Pic: JKKN Sabah Complex
How about JKKN Sabah building? 99 out of 100 Sabahans would say, “Huh? What’s that?” Personally I think JKKN Sabah building is a marriage of modern and traditional architecture. If you are from Sabah, you would find this building somewhat familiar. Most big building of Sabah is ugly “square-square” cheap design, so I’m happy to see a new one that carries some cultural elements of Sabah. JKKN stands for Jabatan Kebudayaan dan Kesenian Negara, a federal department (under Ministry of Tourism and Culture Malaysia) that funds and builds JKKN Sabah Complex. Some also calls the building JKKNS Complex.

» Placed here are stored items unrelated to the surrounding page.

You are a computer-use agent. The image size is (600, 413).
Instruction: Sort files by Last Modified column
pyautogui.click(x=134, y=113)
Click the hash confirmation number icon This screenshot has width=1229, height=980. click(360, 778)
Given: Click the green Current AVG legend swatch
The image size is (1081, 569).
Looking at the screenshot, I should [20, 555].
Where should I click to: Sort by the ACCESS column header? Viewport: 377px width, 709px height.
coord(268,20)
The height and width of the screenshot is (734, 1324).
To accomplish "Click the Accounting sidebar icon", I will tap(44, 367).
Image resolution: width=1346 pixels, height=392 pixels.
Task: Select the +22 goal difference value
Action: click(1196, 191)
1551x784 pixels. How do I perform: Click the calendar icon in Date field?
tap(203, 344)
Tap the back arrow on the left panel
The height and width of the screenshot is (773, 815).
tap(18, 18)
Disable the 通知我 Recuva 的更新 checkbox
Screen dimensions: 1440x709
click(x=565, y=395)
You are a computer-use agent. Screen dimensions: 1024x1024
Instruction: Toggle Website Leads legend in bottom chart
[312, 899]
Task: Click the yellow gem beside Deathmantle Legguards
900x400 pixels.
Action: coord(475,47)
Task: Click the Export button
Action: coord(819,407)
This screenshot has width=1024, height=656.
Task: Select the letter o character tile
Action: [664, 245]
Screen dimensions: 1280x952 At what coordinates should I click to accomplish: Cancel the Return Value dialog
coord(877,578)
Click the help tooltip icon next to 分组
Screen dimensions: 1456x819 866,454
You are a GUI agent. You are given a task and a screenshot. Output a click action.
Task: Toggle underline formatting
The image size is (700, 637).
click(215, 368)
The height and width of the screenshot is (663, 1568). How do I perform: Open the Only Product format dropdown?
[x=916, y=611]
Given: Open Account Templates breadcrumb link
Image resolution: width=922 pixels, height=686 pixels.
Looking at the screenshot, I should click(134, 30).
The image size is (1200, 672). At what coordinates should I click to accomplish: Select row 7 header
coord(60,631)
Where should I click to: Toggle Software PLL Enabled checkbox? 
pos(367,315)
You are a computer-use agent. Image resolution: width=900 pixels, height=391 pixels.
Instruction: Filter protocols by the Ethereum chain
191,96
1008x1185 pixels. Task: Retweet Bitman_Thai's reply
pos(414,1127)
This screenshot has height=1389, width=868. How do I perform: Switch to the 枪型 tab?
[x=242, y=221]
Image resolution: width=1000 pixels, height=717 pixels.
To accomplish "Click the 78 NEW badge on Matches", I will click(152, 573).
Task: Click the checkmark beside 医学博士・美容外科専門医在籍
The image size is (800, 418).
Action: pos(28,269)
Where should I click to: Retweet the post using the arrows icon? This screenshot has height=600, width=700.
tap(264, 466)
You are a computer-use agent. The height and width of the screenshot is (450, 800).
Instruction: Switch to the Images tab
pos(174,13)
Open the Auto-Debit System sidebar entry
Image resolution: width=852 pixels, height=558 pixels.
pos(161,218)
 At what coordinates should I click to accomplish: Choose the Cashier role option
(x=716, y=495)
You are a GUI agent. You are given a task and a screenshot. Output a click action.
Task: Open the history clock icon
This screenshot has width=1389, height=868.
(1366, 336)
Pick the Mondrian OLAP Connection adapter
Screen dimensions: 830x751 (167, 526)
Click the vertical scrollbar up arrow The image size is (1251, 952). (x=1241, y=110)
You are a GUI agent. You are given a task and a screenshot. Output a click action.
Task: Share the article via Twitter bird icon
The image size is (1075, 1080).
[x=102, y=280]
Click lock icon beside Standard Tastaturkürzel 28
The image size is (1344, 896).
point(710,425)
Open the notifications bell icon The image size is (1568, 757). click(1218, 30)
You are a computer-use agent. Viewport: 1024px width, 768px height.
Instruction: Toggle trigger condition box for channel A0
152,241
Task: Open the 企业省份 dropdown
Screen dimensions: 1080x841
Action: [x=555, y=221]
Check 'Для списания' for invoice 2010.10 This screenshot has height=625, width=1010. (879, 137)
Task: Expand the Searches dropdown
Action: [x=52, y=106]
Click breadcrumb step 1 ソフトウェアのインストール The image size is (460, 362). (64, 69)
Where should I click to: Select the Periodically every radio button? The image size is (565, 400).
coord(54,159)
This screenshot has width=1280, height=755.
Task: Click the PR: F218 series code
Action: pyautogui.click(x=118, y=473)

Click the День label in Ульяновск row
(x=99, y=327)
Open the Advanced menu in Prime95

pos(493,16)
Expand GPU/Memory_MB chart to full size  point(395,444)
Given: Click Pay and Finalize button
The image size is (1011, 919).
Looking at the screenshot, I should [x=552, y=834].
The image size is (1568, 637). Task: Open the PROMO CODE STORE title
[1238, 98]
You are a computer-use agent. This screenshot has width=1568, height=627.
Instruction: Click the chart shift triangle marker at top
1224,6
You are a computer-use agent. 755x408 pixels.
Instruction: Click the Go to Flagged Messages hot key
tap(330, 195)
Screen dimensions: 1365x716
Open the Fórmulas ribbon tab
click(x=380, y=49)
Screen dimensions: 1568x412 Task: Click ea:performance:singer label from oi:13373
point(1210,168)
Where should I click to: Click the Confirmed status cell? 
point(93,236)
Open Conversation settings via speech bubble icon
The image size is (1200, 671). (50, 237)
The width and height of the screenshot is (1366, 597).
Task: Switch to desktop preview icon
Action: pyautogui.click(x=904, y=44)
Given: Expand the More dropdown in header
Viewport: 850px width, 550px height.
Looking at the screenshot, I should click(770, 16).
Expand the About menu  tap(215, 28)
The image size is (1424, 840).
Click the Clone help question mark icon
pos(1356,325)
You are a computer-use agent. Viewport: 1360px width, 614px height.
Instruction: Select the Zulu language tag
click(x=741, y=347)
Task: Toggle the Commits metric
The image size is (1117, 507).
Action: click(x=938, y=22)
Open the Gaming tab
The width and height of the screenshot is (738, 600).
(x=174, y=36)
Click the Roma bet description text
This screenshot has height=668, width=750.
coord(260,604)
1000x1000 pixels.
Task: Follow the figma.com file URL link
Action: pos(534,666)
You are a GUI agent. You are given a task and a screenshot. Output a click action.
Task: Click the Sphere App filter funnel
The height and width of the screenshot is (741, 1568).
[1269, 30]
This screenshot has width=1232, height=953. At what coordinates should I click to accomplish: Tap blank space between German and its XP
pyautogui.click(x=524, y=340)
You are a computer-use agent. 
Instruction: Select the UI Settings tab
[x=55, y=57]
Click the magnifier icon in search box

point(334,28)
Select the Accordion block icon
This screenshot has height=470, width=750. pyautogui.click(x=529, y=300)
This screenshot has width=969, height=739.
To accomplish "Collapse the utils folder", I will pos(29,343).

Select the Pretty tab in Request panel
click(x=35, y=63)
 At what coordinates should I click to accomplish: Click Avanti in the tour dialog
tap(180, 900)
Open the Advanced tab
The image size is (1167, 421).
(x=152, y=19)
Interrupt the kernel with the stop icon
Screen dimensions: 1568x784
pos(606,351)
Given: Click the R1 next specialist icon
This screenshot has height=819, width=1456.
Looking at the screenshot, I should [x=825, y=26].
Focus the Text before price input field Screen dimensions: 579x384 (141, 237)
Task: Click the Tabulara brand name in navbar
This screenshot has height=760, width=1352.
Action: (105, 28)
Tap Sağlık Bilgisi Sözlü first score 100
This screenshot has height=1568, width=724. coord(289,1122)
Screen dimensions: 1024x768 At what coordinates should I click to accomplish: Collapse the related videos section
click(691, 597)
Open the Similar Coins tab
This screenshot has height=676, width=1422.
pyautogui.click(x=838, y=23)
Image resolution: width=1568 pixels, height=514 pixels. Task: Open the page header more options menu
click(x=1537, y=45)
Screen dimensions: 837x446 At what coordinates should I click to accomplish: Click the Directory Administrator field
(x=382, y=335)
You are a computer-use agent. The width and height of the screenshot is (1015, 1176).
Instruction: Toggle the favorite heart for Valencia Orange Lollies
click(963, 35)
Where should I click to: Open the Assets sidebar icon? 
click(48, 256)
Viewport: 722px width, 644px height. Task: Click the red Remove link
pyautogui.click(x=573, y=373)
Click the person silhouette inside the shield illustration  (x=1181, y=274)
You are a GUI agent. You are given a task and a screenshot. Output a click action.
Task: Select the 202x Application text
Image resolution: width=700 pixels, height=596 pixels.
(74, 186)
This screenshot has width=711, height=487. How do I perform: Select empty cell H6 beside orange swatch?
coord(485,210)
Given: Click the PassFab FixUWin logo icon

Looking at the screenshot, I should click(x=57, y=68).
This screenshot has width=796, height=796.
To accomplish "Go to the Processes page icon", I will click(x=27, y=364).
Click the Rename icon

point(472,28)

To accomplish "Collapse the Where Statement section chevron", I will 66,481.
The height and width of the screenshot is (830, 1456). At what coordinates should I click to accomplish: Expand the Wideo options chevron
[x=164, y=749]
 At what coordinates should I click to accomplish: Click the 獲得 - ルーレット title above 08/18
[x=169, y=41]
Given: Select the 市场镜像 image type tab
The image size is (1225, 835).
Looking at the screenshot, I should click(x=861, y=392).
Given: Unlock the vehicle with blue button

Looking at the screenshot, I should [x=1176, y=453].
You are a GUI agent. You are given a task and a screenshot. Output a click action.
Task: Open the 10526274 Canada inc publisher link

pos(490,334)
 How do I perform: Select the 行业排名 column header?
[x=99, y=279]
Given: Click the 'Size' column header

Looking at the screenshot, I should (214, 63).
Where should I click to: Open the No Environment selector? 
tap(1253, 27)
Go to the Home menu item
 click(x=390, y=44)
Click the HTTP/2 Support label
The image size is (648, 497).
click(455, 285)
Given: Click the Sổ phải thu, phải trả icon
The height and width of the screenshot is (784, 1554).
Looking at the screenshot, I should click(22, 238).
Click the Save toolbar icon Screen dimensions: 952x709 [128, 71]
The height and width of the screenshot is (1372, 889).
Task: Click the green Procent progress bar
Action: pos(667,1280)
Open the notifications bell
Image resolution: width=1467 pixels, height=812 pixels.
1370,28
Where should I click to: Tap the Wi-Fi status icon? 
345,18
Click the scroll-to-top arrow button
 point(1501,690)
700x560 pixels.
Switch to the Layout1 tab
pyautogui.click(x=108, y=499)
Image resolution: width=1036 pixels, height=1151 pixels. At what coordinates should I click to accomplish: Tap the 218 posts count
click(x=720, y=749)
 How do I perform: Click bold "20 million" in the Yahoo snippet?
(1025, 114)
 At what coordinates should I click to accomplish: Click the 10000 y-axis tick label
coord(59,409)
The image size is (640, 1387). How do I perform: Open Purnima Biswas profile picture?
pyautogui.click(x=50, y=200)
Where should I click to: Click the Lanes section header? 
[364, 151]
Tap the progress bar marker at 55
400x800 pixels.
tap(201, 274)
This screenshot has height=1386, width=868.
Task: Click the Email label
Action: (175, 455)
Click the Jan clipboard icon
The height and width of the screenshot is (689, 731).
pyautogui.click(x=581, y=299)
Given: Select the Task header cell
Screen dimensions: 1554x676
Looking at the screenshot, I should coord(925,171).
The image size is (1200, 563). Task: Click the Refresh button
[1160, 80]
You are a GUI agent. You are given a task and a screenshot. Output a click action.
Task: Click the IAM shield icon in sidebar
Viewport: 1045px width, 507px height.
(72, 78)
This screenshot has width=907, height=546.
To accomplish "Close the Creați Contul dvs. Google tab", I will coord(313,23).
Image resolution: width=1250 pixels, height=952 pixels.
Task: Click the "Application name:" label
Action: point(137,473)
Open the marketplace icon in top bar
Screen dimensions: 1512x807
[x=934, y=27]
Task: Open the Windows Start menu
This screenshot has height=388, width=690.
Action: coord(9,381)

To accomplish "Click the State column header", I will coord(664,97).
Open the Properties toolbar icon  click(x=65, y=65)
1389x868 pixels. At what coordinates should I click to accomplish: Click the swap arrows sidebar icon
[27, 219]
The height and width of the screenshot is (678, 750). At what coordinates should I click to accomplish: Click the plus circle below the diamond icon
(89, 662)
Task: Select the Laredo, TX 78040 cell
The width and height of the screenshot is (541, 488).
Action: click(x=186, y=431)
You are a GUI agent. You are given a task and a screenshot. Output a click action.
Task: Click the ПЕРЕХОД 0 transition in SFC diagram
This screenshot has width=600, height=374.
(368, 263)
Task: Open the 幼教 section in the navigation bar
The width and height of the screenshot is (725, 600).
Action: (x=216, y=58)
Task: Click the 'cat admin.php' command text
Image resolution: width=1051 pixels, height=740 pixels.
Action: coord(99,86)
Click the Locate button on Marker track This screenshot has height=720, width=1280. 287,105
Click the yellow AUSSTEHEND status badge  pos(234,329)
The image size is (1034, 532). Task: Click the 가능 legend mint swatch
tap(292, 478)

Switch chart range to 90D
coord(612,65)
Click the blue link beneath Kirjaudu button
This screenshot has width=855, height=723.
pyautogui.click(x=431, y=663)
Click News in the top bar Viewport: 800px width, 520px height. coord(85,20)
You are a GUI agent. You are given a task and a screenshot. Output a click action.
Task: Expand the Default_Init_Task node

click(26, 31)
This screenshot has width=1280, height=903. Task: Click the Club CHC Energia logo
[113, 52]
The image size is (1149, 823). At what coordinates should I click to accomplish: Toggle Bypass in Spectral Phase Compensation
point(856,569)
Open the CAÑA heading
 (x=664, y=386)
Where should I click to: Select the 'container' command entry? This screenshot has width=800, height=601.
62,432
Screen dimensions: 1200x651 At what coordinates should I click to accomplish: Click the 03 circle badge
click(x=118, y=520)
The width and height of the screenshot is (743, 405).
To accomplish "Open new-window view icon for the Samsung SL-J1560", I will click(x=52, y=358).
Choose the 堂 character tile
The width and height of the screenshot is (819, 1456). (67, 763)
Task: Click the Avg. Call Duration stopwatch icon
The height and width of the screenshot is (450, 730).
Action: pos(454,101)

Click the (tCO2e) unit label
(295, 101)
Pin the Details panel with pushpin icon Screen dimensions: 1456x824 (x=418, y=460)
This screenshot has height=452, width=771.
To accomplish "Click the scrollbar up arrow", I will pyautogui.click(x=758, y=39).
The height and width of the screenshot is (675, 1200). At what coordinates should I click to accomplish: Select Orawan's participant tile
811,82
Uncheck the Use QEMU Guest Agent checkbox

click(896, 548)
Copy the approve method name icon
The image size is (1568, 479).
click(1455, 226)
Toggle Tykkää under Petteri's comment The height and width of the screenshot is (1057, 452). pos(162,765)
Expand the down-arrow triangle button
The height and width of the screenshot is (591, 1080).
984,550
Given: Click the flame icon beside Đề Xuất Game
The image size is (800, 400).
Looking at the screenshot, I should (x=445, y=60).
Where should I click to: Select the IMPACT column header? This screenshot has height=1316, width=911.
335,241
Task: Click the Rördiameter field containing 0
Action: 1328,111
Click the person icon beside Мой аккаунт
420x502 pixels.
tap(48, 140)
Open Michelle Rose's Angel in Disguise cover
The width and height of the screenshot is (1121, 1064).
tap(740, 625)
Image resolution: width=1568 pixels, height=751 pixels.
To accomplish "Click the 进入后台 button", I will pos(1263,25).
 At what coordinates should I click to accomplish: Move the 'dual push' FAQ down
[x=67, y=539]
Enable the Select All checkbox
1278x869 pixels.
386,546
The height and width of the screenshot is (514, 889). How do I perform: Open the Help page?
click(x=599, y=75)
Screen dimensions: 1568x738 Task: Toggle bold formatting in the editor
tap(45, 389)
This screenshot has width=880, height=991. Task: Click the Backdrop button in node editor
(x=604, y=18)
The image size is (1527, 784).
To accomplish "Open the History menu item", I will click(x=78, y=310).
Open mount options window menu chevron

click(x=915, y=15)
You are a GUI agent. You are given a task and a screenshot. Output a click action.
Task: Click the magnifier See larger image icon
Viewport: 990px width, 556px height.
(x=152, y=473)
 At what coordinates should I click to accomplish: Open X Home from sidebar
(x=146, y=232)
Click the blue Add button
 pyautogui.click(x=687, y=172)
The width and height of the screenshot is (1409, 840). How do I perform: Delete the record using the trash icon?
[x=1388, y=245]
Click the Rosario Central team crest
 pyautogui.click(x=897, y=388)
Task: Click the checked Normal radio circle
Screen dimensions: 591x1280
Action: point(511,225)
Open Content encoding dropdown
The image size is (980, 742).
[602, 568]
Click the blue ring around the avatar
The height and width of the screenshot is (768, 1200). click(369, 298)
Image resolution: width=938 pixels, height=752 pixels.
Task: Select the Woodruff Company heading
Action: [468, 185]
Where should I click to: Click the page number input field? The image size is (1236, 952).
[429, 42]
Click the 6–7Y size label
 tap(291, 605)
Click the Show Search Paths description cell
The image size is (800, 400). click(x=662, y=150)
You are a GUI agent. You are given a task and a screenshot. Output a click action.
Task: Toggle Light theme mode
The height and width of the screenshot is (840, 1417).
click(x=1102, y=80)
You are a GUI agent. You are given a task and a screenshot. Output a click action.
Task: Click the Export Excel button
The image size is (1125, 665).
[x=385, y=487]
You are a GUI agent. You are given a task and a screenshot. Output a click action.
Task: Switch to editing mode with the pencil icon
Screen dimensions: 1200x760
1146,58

Pic: the roof that resembles Rungus longhouse
Taking a space of 1.3 hectare, JKKN Sabah Complex is constructed under 9th Malaysian Plan and opens in March 2012. The Complex costs RM20.4 Millions (≈USD6.8 millions) and over 4 years to build. JKKNS Complex is more than a landmark building though. Equipped with auditorium, studios, etc., it is an ideal place to hold small to mid scale events.
Let’s take a closer look of JKKN Sabah Complex..
At the entrance of this complex, you already can see the Sabah features at the gate.
Pic: the roof that looks like top of the Bonggi house.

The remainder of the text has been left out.